From the first line to the last, give the records again exactly.
-- Opening Marker --
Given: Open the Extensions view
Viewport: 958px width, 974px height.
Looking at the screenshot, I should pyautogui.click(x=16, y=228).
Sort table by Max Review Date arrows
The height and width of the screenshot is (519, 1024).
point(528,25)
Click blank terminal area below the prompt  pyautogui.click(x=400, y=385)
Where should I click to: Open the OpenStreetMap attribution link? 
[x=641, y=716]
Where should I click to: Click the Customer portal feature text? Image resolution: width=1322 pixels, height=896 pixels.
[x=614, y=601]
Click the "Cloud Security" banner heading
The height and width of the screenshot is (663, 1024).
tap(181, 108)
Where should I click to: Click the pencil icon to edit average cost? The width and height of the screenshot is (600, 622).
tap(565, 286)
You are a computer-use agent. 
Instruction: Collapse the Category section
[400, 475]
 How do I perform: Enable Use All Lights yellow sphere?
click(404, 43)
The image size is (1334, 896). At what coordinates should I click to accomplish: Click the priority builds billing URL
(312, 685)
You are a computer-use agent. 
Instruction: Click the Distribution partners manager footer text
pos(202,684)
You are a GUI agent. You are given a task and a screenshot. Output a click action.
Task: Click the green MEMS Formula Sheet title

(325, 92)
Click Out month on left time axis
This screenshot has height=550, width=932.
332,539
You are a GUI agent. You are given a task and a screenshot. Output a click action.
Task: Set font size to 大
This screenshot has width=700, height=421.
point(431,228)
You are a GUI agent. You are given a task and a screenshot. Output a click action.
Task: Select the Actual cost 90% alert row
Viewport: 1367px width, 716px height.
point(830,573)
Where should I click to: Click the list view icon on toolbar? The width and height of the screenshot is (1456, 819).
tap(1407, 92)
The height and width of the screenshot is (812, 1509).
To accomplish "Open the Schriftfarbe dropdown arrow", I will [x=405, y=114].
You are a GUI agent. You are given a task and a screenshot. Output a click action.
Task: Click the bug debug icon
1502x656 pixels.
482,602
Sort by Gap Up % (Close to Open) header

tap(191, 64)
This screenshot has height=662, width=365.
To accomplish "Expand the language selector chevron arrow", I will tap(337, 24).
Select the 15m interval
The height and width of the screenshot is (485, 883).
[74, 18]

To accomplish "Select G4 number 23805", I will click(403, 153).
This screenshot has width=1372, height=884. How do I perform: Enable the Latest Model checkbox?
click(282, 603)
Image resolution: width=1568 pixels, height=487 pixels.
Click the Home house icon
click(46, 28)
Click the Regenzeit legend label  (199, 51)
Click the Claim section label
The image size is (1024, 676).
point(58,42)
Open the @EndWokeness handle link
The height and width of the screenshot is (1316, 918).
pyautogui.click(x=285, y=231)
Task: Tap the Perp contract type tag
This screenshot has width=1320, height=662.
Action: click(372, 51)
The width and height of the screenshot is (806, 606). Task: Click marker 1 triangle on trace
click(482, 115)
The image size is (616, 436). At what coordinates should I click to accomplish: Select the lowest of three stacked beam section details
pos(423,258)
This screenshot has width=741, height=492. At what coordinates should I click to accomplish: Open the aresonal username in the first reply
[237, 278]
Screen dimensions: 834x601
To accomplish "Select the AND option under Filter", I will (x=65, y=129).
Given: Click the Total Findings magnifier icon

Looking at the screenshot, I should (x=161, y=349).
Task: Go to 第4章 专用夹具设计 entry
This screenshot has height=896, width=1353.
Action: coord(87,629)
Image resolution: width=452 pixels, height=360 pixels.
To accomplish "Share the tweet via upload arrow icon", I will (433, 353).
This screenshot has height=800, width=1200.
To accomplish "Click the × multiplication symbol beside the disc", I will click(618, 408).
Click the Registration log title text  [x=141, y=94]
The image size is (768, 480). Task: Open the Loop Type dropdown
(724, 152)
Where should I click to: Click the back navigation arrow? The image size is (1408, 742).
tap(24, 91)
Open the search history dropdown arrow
-- Closing Marker --
TASK RESULT
Given: Open the Extensions view
Viewport: 958px width, 974px height.
Looking at the screenshot, I should pyautogui.click(x=16, y=228).
Sort table by Max Review Date arrows
The height and width of the screenshot is (519, 1024).
point(528,25)
Click blank terminal area below the prompt  pyautogui.click(x=400, y=385)
Where should I click to: Open the OpenStreetMap attribution link? 
[x=641, y=716]
Where should I click to: Click the Customer portal feature text? Image resolution: width=1322 pixels, height=896 pixels.
[x=614, y=601]
Click the "Cloud Security" banner heading
The height and width of the screenshot is (663, 1024).
tap(181, 108)
Where should I click to: Click the pencil icon to edit average cost? The width and height of the screenshot is (600, 622).
tap(565, 286)
You are a computer-use agent. 
Instruction: Collapse the Category section
[400, 475]
 How do I perform: Enable Use All Lights yellow sphere?
click(404, 43)
The image size is (1334, 896). At what coordinates should I click to accomplish: Click the priority builds billing URL
(312, 685)
You are a computer-use agent. 
Instruction: Click the Distribution partners manager footer text
pos(202,684)
You are a GUI agent. You are given a task and a screenshot. Output a click action.
Task: Click the green MEMS Formula Sheet title

(325, 92)
Click Out month on left time axis
This screenshot has height=550, width=932.
332,539
You are a GUI agent. You are given a task and a screenshot. Output a click action.
Task: Set font size to 大
This screenshot has width=700, height=421.
point(431,228)
You are a GUI agent. You are given a task and a screenshot. Output a click action.
Task: Select the Actual cost 90% alert row
Viewport: 1367px width, 716px height.
point(830,573)
Where should I click to: Click the list view icon on toolbar? The width and height of the screenshot is (1456, 819).
tap(1407, 92)
The height and width of the screenshot is (812, 1509).
To accomplish "Open the Schriftfarbe dropdown arrow", I will [x=405, y=114].
You are a GUI agent. You are given a task and a screenshot. Output a click action.
Task: Click the bug debug icon
1502x656 pixels.
482,602
Sort by Gap Up % (Close to Open) header

tap(191, 64)
This screenshot has height=662, width=365.
To accomplish "Expand the language selector chevron arrow", I will tap(337, 24).
Select the 15m interval
The height and width of the screenshot is (485, 883).
[74, 18]

To accomplish "Select G4 number 23805", I will click(403, 153).
This screenshot has width=1372, height=884. How do I perform: Enable the Latest Model checkbox?
click(282, 603)
Image resolution: width=1568 pixels, height=487 pixels.
Click the Home house icon
click(46, 28)
Click the Regenzeit legend label  (199, 51)
Click the Claim section label
The image size is (1024, 676).
point(58,42)
Open the @EndWokeness handle link
The height and width of the screenshot is (1316, 918).
pyautogui.click(x=285, y=231)
Task: Tap the Perp contract type tag
This screenshot has width=1320, height=662.
Action: click(372, 51)
The width and height of the screenshot is (806, 606). Task: Click marker 1 triangle on trace
click(482, 115)
The image size is (616, 436). At what coordinates should I click to accomplish: Select the lowest of three stacked beam section details
pos(423,258)
This screenshot has width=741, height=492. At what coordinates should I click to accomplish: Open the aresonal username in the first reply
[237, 278]
Screen dimensions: 834x601
To accomplish "Select the AND option under Filter", I will (x=65, y=129).
Given: Click the Total Findings magnifier icon

Looking at the screenshot, I should (x=161, y=349).
Task: Go to 第4章 专用夹具设计 entry
This screenshot has height=896, width=1353.
Action: coord(87,629)
Image resolution: width=452 pixels, height=360 pixels.
To accomplish "Share the tweet via upload arrow icon", I will (433, 353).
This screenshot has height=800, width=1200.
To accomplish "Click the × multiplication symbol beside the disc", I will click(618, 408).
Click the Registration log title text  [x=141, y=94]
The image size is (768, 480). Task: Open the Loop Type dropdown
(724, 152)
Where should I click to: Click the back navigation arrow? The image size is (1408, 742).
tap(24, 91)
Open the search history dropdown arrow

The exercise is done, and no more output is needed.